More gas has been discovered, plans to develop shared onshore liquefaction facilities have been agreed, development costs are a bit firmer, and demand sentiment in Asia continues to move - and all these things have to be factored in, according to Investec analyst Brian Gallagher. And with the potential for yet more gas discoveries in the offshore block, "a line in the sand has to be drawn as to how much gas a buyer is actually buying", he added.

Gallagher continued: "[Nevertheless], the PTT valuation - plus or minus 10% - is still the best reference point. Anything else would be a shock and the economics for the project must have significantly changed."

Anadarko and Italian oil and gas company Eni agreed in principle in December to proceed with a unified liquefaction project, which will be fed from Block 1 and the Eni-operated offshore Block 4.

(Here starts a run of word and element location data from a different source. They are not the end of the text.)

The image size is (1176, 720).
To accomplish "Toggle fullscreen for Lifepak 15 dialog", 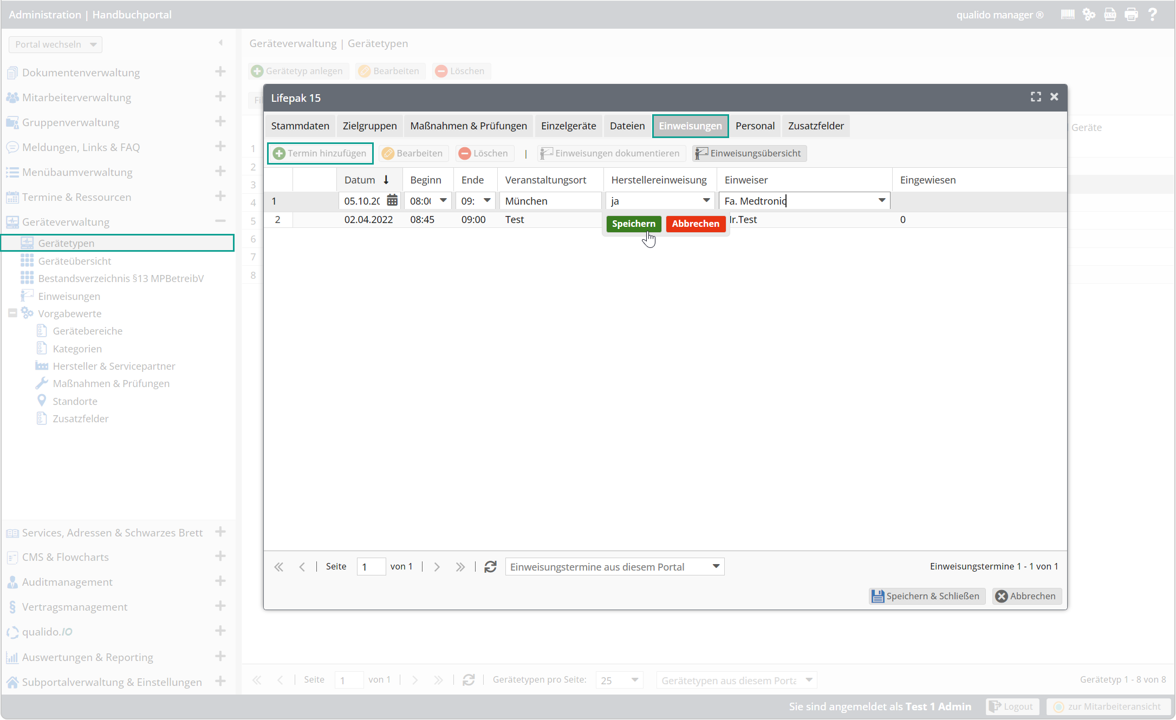I will click(x=1036, y=96).
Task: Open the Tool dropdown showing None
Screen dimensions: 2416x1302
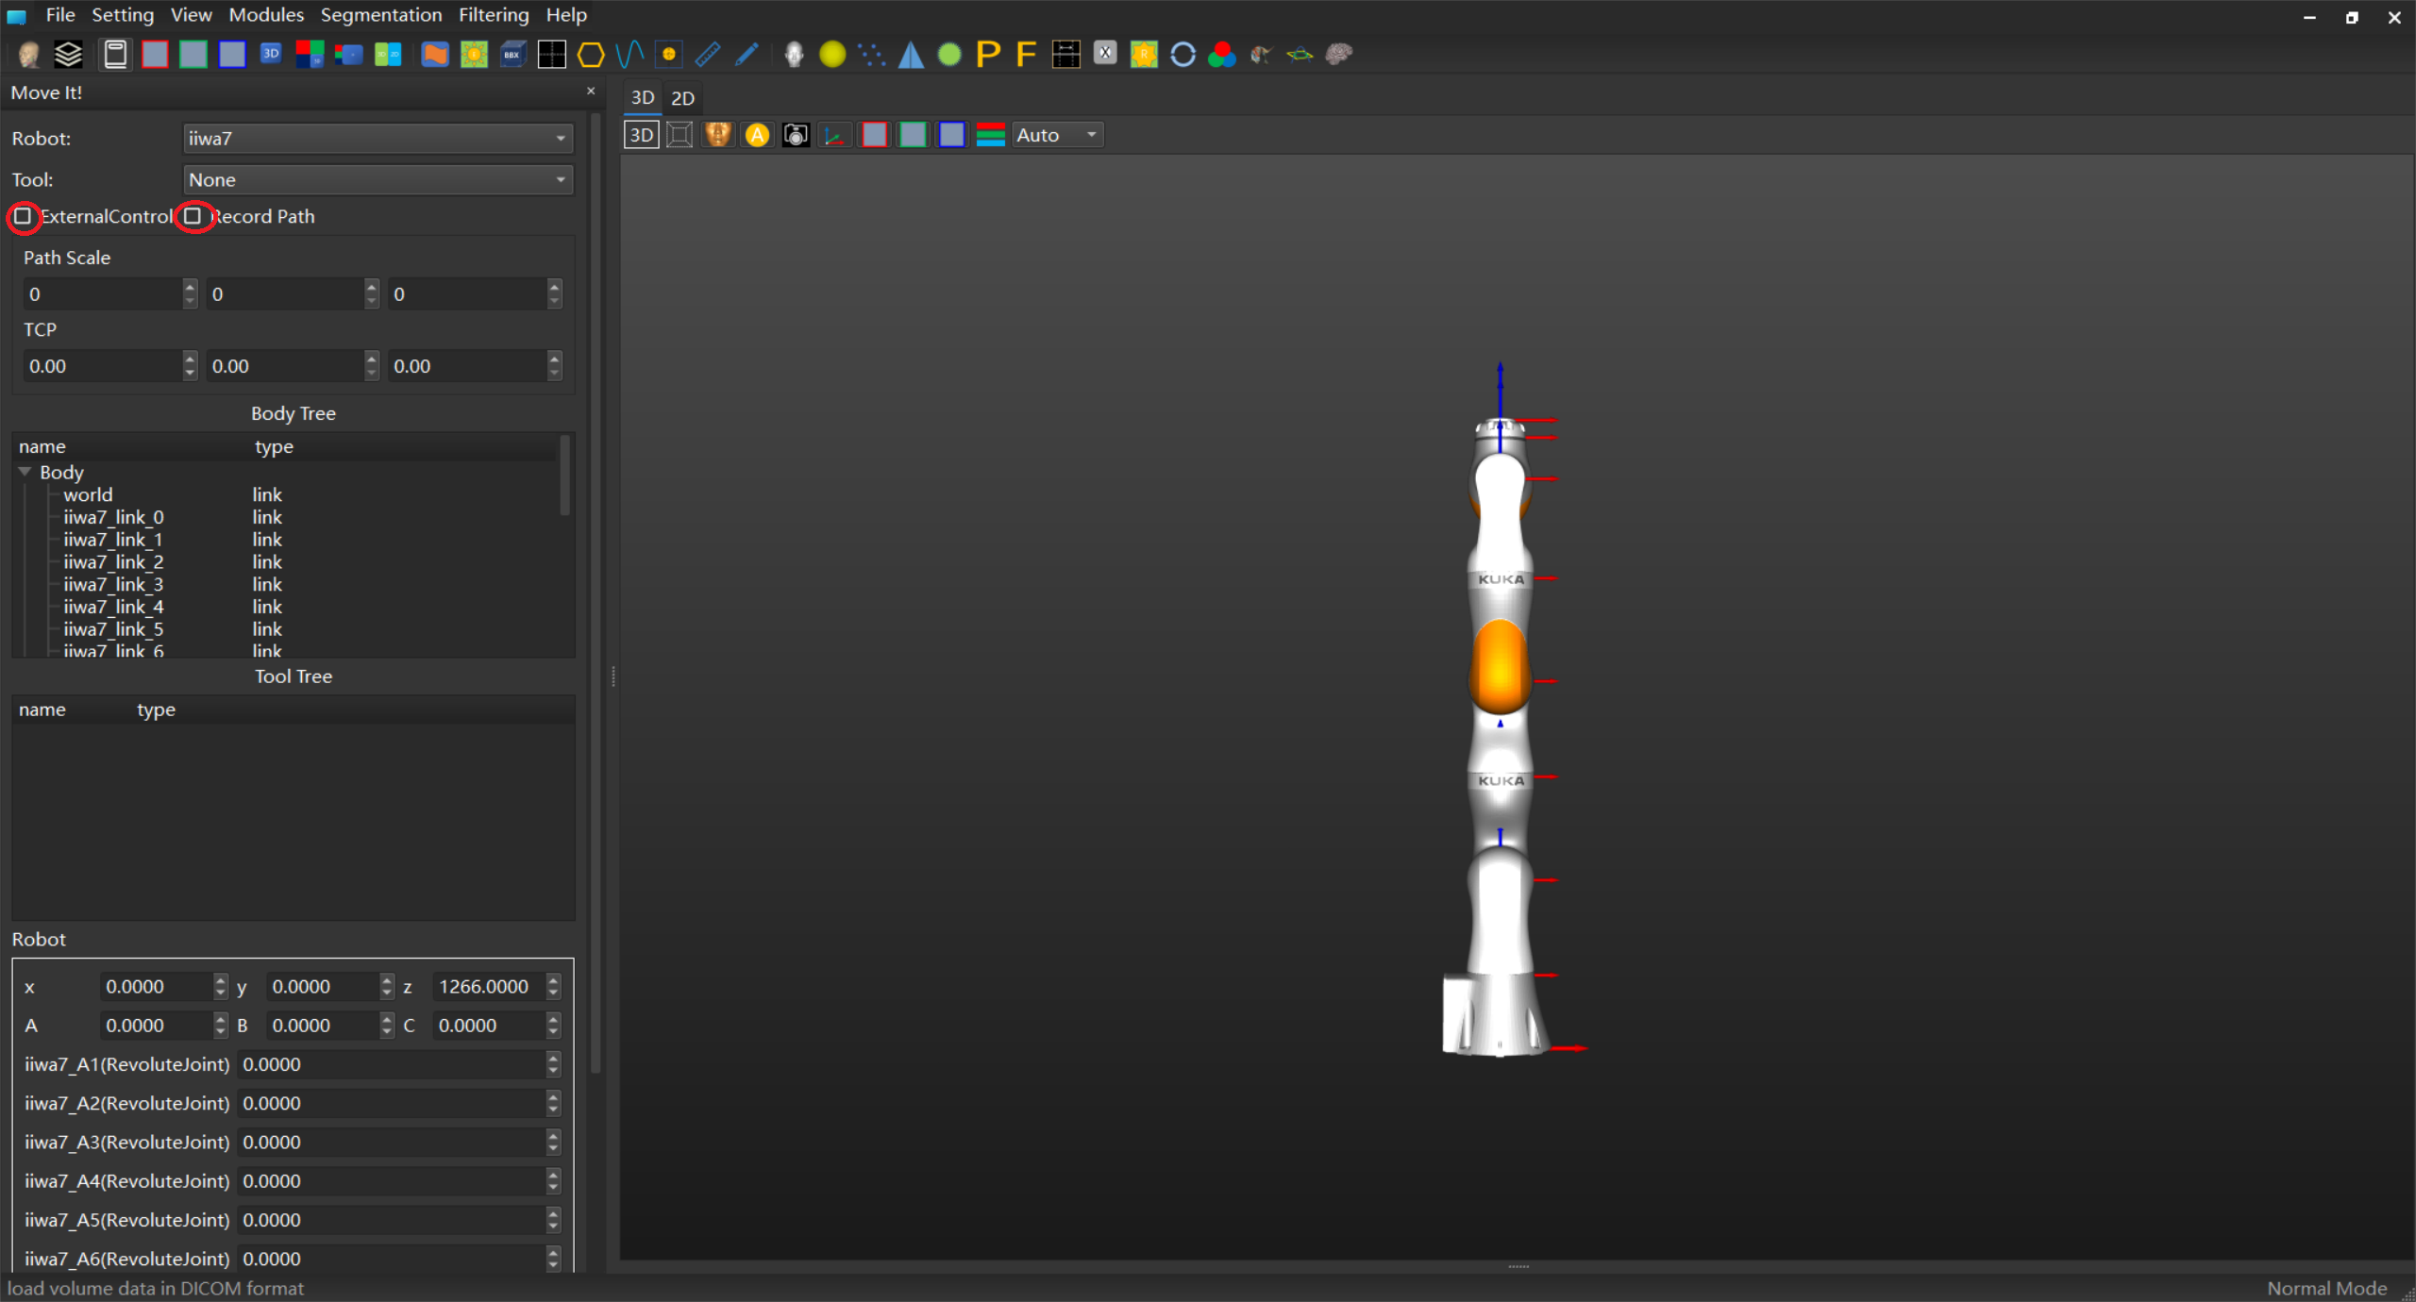Action: point(378,180)
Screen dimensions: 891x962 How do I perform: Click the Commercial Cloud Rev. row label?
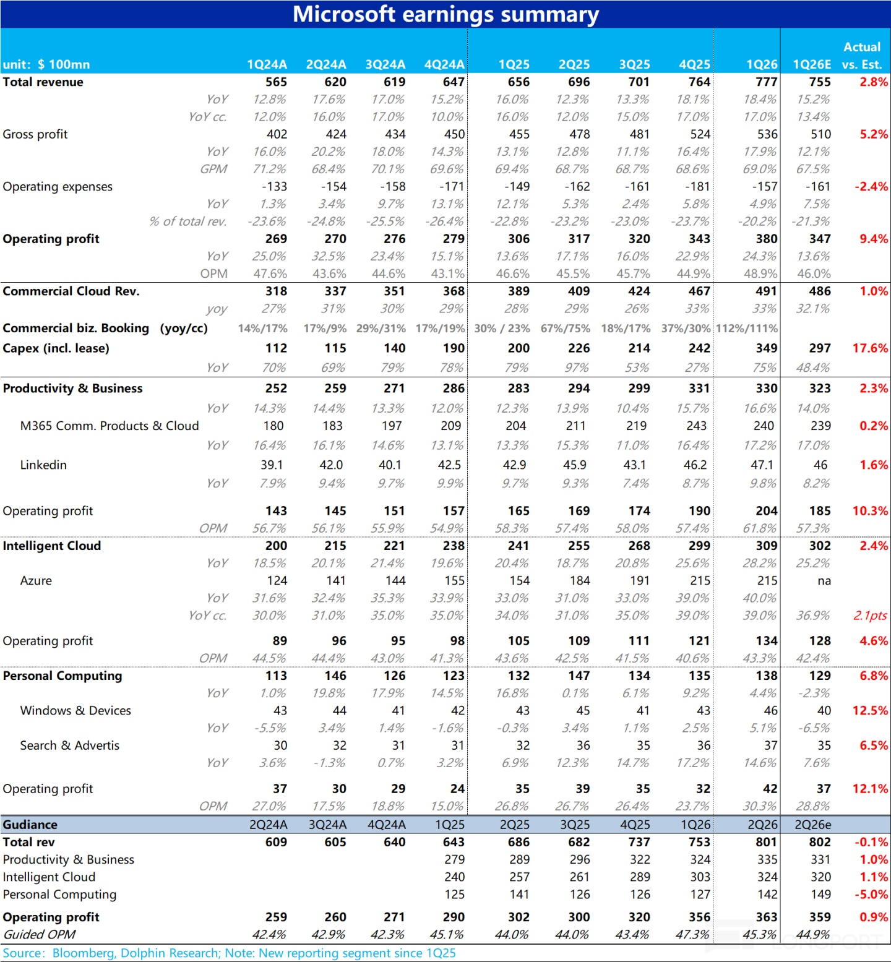71,291
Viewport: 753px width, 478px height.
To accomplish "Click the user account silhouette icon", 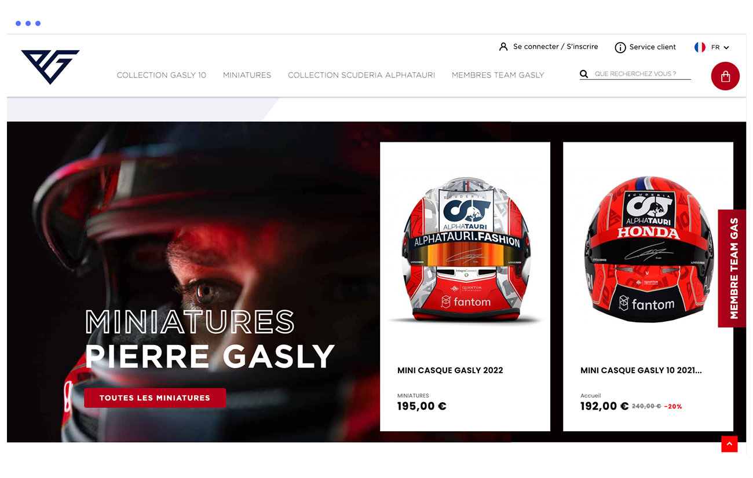I will point(503,47).
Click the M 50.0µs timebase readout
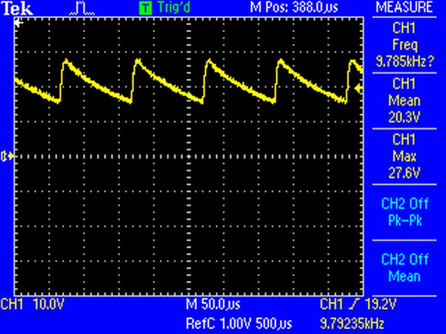This screenshot has height=334, width=446. point(213,305)
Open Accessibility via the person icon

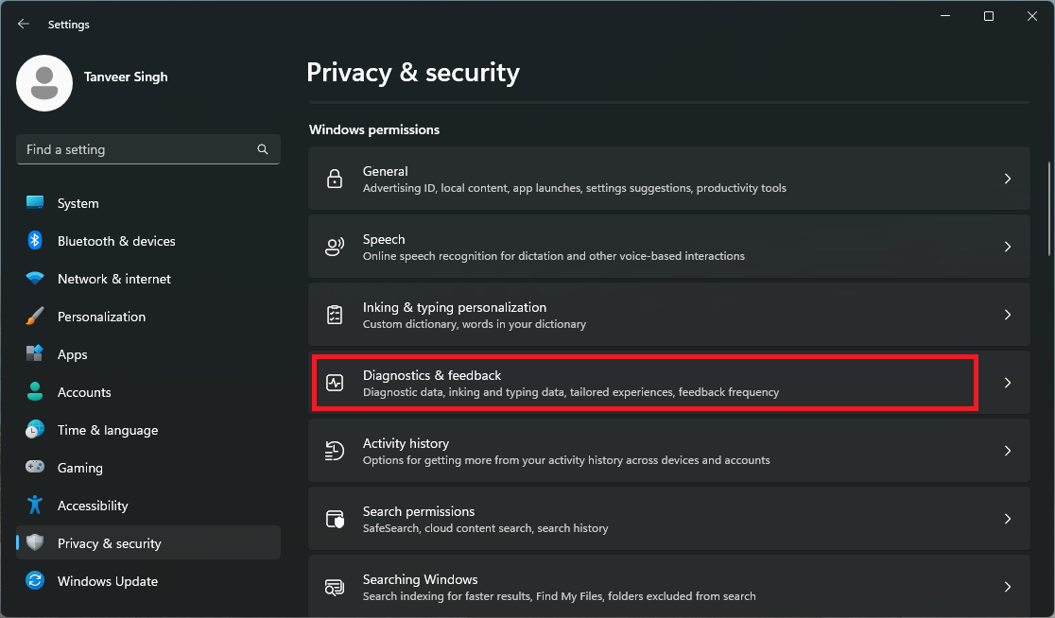34,505
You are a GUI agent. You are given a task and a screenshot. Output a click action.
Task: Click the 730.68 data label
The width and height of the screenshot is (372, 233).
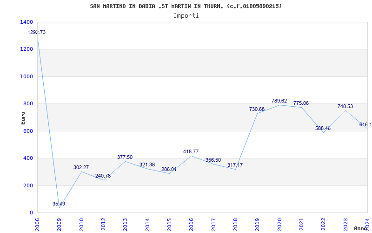[257, 109]
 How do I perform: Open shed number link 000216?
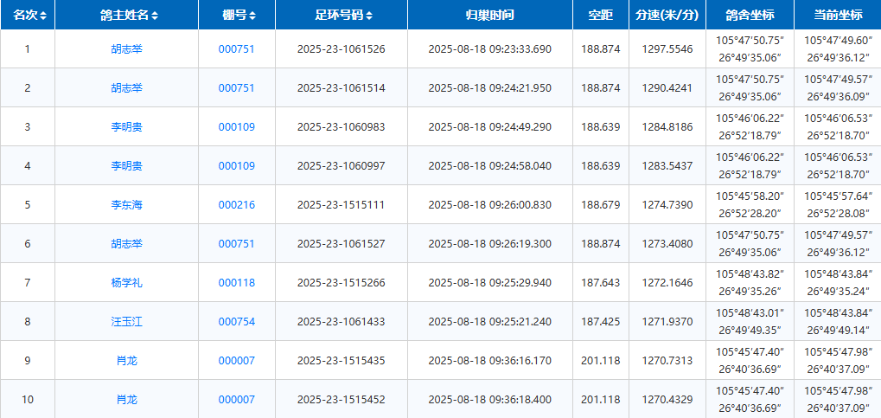pyautogui.click(x=236, y=205)
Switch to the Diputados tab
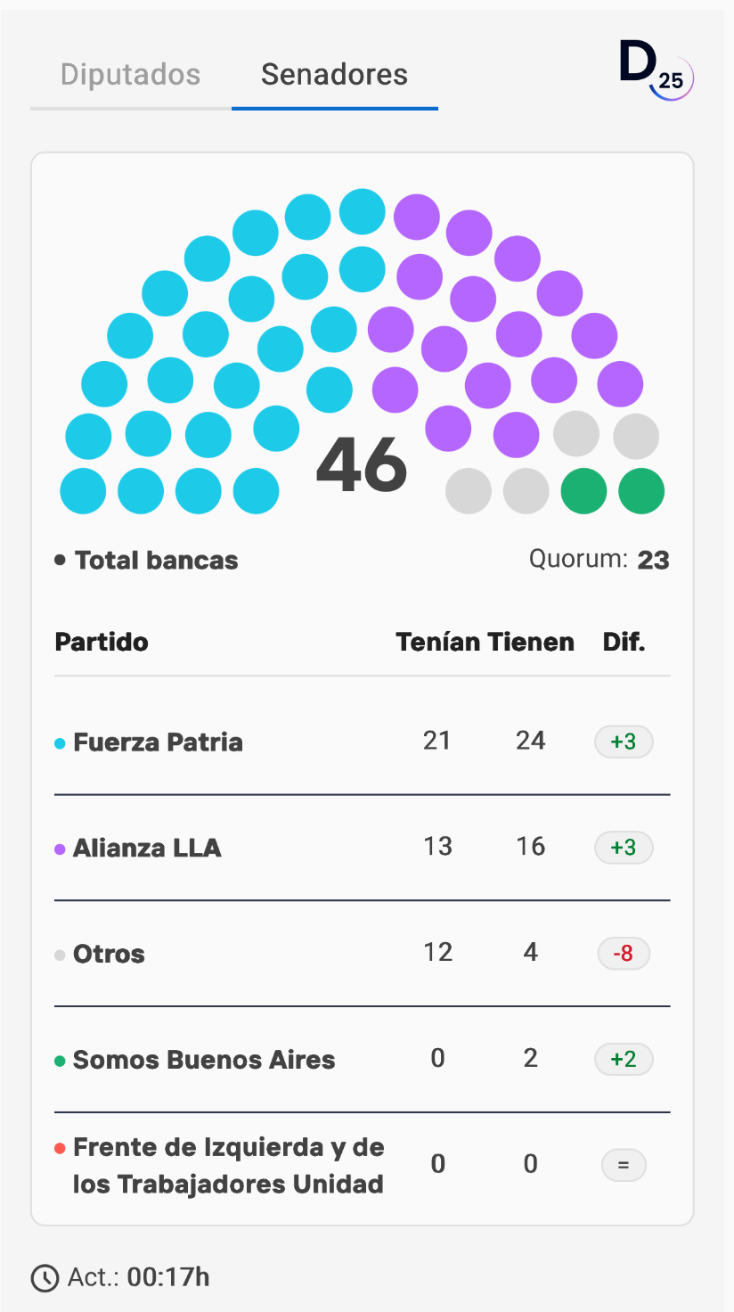The image size is (734, 1312). [130, 75]
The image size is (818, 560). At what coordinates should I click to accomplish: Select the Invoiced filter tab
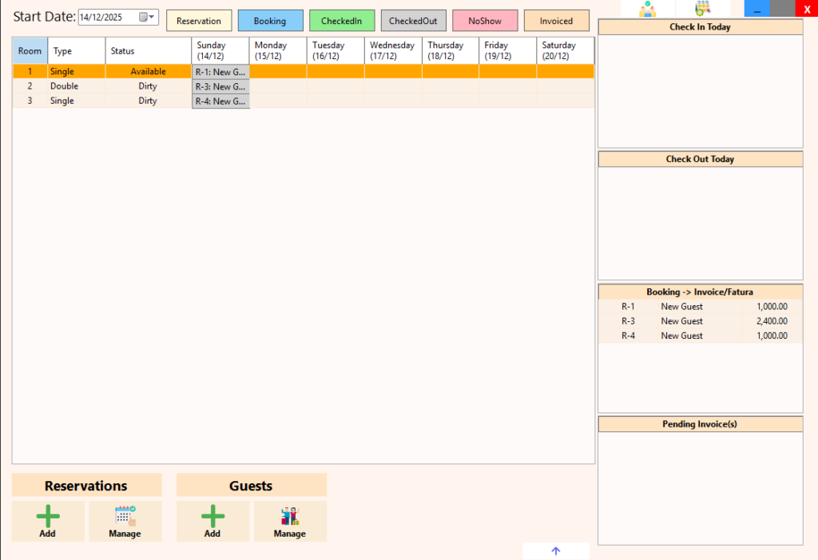point(556,20)
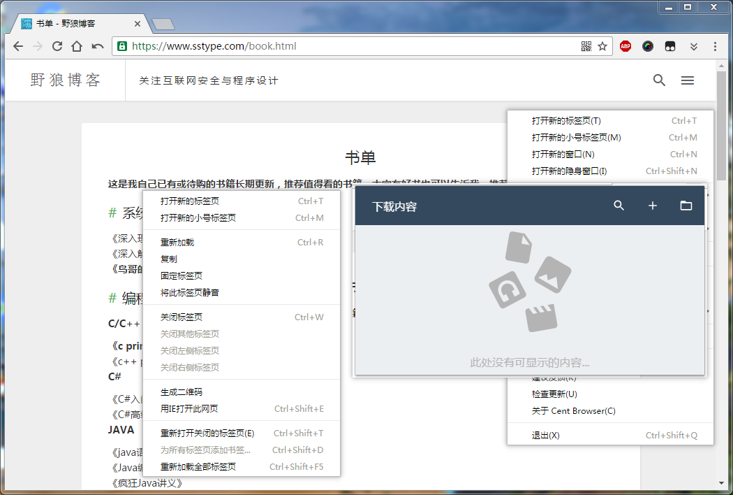733x495 pixels.
Task: Open the three-dot browser menu
Action: [x=714, y=46]
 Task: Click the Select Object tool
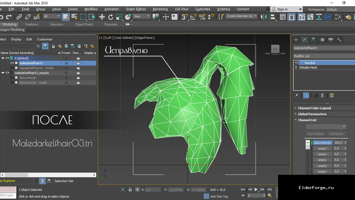[x=66, y=17]
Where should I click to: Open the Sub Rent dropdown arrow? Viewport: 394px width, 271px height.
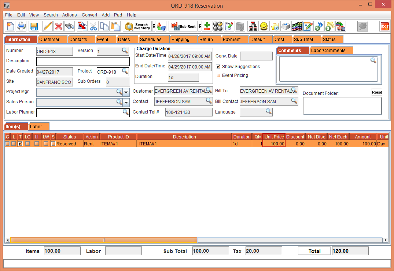[x=200, y=26]
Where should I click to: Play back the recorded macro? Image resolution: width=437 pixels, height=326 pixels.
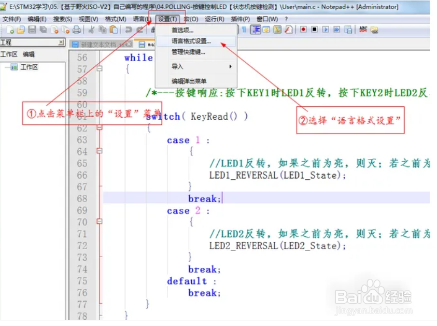(x=325, y=29)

The project, whose final investment decision on the initial 20m tonne per annum phase is planned by the end of the year, in order to stay on track for a late-2018 start-up, could be interesting for a number of emerging market importers with big balance sheets and access to cash, according to Gallagher.

State-owned energy companies from China and India, such PetroChina and ONGC, could bid, analysts have said.

But with the Mozambique LNG consortium lacking previous LNG experience, international oil companies with experience of delivering LNG projects would be more favoured by the Mozambican government. As such, Anglo-Dutch oil and gas major Shell and US-based energy firm ExxonMobil are leading the pack as favourite candidates, according to analysts.

Whoever does buy into the Rovuma Basin Block 1 project, the transaction will be subject to a capital gains tax of 32% under the newly amended corporate tax regime in force in Mozambique since 1 January 2013. Prior to the sale to PTT last year, the country did not have a fiscal framework for such transactions, resulting in a negotiated capital gains tax on the PTT sale of 12%.

Aside from Anadarko, Videocon and PTT, the three remaining stakeholders in the Rovuma Block 1 are: Japanese trading house Mitsui, with 20%; Mozambique state oil company ENH, with 15%; and Indian state-owned refiner Bharat Petroleum, with 10%.